2. **Figuring out if the Graph Goes Up or Down (Like a Sign Diagram for the Slope):**
* I thought about how the "steepness" or "slope" of the graph changes. We need to look at something called the "derivative," which tells us if the graph is going up or down.
* For $f(x)=\frac{6}{x+3}$, the derivative (which tells us the slope) is $f'(x) = \frac{-6}{(x+3)^2}$.
* I noticed that the bottom part, $(x+3)^2$, is always positive because it's a number squared (and you can't square a number and get a negative unless it's an imaginary number, but we're just doing regular math here!).
* The top part is $-6$, which is always negative.
* So, a negative number divided by a positive number is always negative! This means the slope ($f'(x)$) is always negative for any $x$ where the function is defined (any $x$ not equal to $-3$).
* This means the function is **always decreasing**! It's always going downhill, like a slide, on both sides of the vertical asymptote.
* My sign diagram for the derivative would just show a minus sign on both sides of $-3$:
` -----(-3)-----`
`f'(x) - | -`

3. **Finding Relative Extreme Points (Hills or Valleys):**
* Since the graph is **always decreasing** (always going downhill), it never turns around to go uphill. That means there are no "hills" or "valleys" (which we call relative maximums or minimums, or extreme points).
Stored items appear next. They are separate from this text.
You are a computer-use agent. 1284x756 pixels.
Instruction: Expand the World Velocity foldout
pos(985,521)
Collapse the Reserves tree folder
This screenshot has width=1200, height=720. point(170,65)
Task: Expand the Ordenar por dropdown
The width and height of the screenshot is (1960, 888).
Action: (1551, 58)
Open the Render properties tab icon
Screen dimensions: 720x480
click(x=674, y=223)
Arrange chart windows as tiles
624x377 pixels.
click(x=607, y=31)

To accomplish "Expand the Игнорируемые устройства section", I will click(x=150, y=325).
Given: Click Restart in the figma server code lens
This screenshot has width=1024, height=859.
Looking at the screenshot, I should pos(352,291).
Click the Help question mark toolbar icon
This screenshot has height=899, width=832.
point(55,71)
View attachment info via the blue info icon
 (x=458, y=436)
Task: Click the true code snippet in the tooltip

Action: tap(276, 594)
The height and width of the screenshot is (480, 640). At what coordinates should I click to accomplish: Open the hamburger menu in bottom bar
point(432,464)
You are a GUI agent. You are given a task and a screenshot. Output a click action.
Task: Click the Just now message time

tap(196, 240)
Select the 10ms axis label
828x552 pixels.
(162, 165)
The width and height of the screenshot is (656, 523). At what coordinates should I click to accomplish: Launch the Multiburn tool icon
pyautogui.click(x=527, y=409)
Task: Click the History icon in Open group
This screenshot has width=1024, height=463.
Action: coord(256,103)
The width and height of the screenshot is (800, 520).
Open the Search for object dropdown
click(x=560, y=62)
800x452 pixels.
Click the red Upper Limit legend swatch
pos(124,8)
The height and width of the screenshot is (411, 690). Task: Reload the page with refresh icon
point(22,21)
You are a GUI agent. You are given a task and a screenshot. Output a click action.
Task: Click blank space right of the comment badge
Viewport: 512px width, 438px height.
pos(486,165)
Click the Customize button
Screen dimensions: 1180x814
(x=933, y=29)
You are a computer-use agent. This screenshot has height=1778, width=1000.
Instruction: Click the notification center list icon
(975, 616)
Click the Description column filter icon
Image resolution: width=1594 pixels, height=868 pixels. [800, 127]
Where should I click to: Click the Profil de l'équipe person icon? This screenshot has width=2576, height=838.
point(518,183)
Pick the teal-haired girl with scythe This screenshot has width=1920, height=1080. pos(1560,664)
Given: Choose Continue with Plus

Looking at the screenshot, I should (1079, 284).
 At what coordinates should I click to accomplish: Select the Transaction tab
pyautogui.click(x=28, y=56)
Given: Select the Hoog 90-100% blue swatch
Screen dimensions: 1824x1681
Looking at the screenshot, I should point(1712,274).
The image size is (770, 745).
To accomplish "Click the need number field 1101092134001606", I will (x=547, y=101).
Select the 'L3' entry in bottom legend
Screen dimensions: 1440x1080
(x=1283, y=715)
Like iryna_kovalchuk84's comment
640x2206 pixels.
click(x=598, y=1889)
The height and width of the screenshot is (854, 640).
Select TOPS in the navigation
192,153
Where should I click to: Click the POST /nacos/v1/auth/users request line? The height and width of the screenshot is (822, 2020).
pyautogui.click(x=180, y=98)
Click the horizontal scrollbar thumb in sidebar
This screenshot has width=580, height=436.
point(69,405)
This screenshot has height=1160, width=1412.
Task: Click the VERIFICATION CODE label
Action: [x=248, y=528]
4. **Finding Intercepts (Where it Crosses the Axes):**
* **Y-intercept:** To find where the graph crosses the y-axis, I make $x=0$. So, $f(0) = \frac{6}{0+3} = \frac{6}{3} = 2$. The graph crosses the y-axis at $(0, 2)$.
* **X-intercept:** To find where the graph crosses the x-axis, I make $f(x)=0$. So, $\frac{6}{x+3}=0$. But for a fraction to be zero, the top part has to be zero, and $6$ is never zero! So, there are no x-intercepts. This also makes sense because the horizontal asymptote is $y=0$, and the graph just gets close to it.

5. **Sketching the Graph:**
* I would draw dashed lines for the asymptotes at $x=-3$ and $y=0$.
* I'd mark the point $(0,2)$.
* Since the graph is always decreasing, and I know where the asymptotes are and the intercept is, I can picture the graph: On the right side of $x=-3$, it comes down from very high up (near the top of the $x=-3$ asymptote), passes through $(0,2)$, and then gets closer and closer to $y=0$ as it goes right. On the left side of $x=-3$, it comes up from very low down (near the bottom of the $x=-3$ asymptote) and gets closer and closer to $y=0$ as it goes left.